You might have heard the old saw about men not being willing to ask for help finding things in stores.
Well, that’s baloney.
Perhaps it’s true in certain cases. But other men actively enjoy asking.
Yes, it can save time and reduce wandering. That’s not the only reason, though.
There is something satisfying about giving a truly on-the-ball store clerk a chance to show his or her stuff.
“Aisle 11. On the B side.”
This is especially entertaining when in a big store and the employee you approach is nowhere near the department that is the likely home of the item in question.
You get to watch the clerk scrunch up his face and cogitate until arriving at the answer: “Aisle 6, near the coffee. Be happy to show you.”

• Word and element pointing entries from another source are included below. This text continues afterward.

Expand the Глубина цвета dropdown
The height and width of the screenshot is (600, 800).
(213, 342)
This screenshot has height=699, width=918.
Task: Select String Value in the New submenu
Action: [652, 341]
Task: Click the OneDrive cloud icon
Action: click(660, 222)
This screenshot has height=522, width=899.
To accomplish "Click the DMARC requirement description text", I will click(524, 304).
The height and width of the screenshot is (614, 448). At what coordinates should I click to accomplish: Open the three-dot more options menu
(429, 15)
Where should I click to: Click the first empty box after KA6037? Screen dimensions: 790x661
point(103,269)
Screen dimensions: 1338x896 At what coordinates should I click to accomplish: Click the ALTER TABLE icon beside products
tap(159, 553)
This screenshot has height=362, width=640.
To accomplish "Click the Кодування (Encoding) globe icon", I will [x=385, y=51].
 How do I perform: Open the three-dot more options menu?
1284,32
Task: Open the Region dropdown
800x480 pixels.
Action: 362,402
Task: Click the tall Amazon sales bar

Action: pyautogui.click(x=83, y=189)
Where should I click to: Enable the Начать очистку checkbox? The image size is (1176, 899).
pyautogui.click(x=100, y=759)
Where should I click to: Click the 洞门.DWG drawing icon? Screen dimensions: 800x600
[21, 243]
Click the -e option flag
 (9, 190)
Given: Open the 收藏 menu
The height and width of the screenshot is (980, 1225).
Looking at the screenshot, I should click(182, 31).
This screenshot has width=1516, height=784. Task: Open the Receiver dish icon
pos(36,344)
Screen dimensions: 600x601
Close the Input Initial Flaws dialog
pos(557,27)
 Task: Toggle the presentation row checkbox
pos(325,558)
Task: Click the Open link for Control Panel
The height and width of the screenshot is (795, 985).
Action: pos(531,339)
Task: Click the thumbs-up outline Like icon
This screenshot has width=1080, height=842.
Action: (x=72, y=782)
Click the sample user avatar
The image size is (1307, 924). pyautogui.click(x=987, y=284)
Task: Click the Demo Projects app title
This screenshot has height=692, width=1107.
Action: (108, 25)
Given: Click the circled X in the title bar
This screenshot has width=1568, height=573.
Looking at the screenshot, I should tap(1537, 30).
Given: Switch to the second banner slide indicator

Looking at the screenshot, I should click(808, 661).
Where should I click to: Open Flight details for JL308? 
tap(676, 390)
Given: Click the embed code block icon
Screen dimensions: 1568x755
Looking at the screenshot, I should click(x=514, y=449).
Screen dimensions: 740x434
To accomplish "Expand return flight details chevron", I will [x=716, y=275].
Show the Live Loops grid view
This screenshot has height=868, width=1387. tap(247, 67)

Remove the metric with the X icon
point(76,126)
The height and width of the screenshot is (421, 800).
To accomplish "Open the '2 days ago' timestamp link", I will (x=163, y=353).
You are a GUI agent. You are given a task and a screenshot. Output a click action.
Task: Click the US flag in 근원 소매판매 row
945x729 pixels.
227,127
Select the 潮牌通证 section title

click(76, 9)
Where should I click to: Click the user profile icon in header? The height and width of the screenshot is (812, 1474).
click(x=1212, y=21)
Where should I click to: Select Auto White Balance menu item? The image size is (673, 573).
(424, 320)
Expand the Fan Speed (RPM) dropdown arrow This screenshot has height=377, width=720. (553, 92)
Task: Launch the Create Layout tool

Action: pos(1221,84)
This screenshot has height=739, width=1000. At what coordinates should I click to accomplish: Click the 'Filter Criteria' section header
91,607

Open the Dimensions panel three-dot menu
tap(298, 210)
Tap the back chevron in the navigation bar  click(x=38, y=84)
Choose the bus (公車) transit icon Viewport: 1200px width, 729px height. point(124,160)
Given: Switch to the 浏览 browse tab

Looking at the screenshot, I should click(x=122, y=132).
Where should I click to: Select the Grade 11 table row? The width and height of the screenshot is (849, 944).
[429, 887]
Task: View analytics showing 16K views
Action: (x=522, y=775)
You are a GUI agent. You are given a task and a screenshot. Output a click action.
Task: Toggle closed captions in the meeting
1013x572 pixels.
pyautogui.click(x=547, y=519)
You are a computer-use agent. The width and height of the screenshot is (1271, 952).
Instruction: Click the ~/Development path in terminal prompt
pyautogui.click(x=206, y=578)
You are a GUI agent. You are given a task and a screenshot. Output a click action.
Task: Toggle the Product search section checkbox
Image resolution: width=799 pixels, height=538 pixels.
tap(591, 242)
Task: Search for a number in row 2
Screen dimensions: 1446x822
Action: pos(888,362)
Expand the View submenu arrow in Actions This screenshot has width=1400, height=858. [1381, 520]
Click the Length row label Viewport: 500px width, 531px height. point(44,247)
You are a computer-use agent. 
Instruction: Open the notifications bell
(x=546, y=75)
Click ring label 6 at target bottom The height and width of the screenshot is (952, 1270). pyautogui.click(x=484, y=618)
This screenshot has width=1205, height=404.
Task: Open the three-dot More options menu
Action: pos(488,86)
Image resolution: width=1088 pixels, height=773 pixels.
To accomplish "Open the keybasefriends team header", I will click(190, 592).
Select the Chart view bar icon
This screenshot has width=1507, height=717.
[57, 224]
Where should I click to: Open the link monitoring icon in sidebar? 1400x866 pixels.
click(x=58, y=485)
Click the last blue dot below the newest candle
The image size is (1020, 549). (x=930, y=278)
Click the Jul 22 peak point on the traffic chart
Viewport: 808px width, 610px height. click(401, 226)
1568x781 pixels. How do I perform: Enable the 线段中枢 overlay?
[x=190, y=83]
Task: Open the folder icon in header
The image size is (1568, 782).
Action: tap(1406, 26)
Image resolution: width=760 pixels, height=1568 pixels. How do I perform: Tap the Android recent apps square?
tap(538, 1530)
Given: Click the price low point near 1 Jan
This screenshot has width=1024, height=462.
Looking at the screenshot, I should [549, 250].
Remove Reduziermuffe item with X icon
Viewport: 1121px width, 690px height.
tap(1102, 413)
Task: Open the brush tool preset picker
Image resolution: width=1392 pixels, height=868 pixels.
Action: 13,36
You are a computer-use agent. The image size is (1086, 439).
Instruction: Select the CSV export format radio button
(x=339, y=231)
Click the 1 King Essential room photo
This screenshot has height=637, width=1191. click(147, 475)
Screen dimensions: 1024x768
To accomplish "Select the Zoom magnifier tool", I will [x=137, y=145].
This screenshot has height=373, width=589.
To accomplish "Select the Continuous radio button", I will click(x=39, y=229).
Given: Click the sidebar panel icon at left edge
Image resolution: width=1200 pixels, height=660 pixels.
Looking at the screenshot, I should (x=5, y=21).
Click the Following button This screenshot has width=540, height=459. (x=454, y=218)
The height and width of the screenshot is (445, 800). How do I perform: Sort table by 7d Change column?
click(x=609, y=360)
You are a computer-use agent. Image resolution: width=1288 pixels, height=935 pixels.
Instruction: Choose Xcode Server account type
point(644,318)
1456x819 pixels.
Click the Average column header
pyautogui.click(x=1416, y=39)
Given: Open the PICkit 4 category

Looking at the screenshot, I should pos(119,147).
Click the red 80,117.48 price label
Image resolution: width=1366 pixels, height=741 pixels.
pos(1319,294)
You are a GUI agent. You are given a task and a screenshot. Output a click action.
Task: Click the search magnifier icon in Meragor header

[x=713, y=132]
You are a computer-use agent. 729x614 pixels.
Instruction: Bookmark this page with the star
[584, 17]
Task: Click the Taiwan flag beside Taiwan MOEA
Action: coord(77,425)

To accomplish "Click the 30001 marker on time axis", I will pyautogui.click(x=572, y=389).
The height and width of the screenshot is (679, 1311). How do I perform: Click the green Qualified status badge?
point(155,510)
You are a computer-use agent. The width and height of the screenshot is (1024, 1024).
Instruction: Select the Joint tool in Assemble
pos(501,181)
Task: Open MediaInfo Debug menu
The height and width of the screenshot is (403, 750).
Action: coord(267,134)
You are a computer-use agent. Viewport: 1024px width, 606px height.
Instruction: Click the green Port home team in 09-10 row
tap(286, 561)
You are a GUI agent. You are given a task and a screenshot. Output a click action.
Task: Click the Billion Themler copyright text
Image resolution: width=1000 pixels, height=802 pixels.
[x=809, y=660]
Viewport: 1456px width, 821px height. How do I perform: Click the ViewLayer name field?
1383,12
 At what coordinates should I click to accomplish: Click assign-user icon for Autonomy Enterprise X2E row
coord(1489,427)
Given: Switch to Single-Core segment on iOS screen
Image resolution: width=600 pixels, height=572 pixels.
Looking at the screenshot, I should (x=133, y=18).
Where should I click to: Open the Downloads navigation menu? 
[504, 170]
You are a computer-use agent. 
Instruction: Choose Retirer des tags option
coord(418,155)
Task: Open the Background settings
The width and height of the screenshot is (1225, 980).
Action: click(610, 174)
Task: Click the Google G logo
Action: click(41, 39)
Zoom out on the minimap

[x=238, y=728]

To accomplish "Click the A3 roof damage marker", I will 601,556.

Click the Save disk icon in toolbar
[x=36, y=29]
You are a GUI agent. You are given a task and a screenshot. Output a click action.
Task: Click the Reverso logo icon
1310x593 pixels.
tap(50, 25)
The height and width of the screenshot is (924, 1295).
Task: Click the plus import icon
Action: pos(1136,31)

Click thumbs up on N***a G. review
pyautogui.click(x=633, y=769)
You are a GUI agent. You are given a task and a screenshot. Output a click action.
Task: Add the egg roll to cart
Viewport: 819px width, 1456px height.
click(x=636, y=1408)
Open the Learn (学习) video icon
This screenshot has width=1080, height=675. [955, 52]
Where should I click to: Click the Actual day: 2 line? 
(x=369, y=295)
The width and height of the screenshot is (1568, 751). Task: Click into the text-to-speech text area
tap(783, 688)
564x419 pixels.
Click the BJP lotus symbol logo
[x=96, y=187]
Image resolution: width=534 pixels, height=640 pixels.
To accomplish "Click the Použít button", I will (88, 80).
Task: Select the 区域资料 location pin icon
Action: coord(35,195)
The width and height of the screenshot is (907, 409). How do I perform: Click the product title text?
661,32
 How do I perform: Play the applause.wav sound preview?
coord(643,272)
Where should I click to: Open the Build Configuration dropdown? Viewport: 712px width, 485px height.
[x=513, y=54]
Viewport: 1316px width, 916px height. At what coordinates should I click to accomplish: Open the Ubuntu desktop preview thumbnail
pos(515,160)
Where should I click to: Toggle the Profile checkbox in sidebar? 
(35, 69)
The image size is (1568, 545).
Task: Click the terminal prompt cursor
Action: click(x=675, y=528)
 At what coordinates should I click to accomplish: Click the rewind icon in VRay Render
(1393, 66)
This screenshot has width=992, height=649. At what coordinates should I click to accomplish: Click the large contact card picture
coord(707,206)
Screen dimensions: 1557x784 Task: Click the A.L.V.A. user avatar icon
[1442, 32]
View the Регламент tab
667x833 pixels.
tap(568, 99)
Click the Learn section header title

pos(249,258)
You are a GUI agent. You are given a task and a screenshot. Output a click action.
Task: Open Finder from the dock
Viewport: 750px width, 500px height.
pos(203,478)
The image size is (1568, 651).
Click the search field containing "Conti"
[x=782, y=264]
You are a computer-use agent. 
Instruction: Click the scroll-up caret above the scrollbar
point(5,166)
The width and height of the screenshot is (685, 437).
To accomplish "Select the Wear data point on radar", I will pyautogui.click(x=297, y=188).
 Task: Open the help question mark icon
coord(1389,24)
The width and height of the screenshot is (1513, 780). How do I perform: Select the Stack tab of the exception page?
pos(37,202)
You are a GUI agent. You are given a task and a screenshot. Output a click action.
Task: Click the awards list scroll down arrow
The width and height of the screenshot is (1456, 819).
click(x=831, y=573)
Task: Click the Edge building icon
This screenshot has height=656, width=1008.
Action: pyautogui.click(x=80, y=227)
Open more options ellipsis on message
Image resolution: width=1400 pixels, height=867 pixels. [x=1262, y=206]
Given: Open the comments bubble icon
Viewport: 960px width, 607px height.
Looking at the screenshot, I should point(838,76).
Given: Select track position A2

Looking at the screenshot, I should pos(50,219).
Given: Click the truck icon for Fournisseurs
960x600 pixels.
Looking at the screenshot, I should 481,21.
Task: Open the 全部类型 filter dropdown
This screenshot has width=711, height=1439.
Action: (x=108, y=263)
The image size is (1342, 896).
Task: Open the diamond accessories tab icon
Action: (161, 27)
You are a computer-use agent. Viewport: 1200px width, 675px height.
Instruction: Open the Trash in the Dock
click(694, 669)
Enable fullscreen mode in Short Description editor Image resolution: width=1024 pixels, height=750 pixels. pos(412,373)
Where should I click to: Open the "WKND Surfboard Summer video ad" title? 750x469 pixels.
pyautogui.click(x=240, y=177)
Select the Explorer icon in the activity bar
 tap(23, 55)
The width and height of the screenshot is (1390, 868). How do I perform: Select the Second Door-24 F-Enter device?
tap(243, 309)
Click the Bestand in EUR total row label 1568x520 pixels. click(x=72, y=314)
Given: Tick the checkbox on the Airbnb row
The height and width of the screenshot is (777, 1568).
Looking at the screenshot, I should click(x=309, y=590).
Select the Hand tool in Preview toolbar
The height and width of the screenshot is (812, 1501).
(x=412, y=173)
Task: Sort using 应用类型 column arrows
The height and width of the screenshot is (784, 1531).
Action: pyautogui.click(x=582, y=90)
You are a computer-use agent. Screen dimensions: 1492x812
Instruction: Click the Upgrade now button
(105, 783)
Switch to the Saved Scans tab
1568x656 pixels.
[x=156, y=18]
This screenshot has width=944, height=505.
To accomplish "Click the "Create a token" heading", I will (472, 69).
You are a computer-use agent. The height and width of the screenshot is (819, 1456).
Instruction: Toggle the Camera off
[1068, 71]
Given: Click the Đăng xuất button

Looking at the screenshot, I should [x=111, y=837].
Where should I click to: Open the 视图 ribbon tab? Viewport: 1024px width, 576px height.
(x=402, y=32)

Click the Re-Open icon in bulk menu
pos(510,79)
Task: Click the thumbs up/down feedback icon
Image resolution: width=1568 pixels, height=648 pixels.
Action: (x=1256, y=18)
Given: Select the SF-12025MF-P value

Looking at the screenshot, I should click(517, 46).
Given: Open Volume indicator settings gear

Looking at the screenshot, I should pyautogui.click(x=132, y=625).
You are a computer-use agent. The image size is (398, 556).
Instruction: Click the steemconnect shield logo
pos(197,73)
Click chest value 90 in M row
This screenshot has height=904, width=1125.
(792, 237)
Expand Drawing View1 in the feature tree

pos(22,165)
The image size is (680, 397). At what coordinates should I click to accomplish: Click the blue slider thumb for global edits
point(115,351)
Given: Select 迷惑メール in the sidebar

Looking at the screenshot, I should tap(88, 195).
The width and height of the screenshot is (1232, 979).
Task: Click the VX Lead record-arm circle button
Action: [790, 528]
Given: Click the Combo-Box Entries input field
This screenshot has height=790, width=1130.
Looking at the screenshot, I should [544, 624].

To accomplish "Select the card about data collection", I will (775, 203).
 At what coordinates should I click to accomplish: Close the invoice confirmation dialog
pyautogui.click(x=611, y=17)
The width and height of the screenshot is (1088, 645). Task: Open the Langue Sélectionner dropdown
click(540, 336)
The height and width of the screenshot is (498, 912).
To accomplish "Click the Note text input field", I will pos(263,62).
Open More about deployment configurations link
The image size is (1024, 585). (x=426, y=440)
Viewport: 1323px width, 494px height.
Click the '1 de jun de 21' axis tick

Not every store clerk is a ball of fire, of course. A few are walking reasons to shop elsewhere.
But there are a lot of good ones in Spokane. They know their stores and are not afraid of a challenge.
No, this is not life or death. Still, there’s something about encountering excellence that brightens your day and gives you hope that competence hasn’t lost the battle with “Whatever.”
There can be a gamelike aspect to it, too. You see, some clerks can’t be stumped. And they project a friendly version of “bring it on.”
“Fresh, frozen or in the can?”
Slice answers (remembering to turn off your car lights before dark): “Many years ago I took a hint from Paul Harvey, a longtime national newscaster,” wrote Mary Jo Sattler. “He said under the conditions that you described, put a clothespin on your vehicle key. That way, when you go to turn off your engine, you will see the clothespin and know what it is for.”
Joan Nolan told about being pulled over for speeding by a female officer. “She asked why I had a clothespin attached to my key ring. I explained that it was to remind me to turn the lights off when I parked.”
The officer responded, “That’s something my mother would do” and let Nolan off with a warning.
Today’s Slice question: Where were you surprised to discover a Lego piece?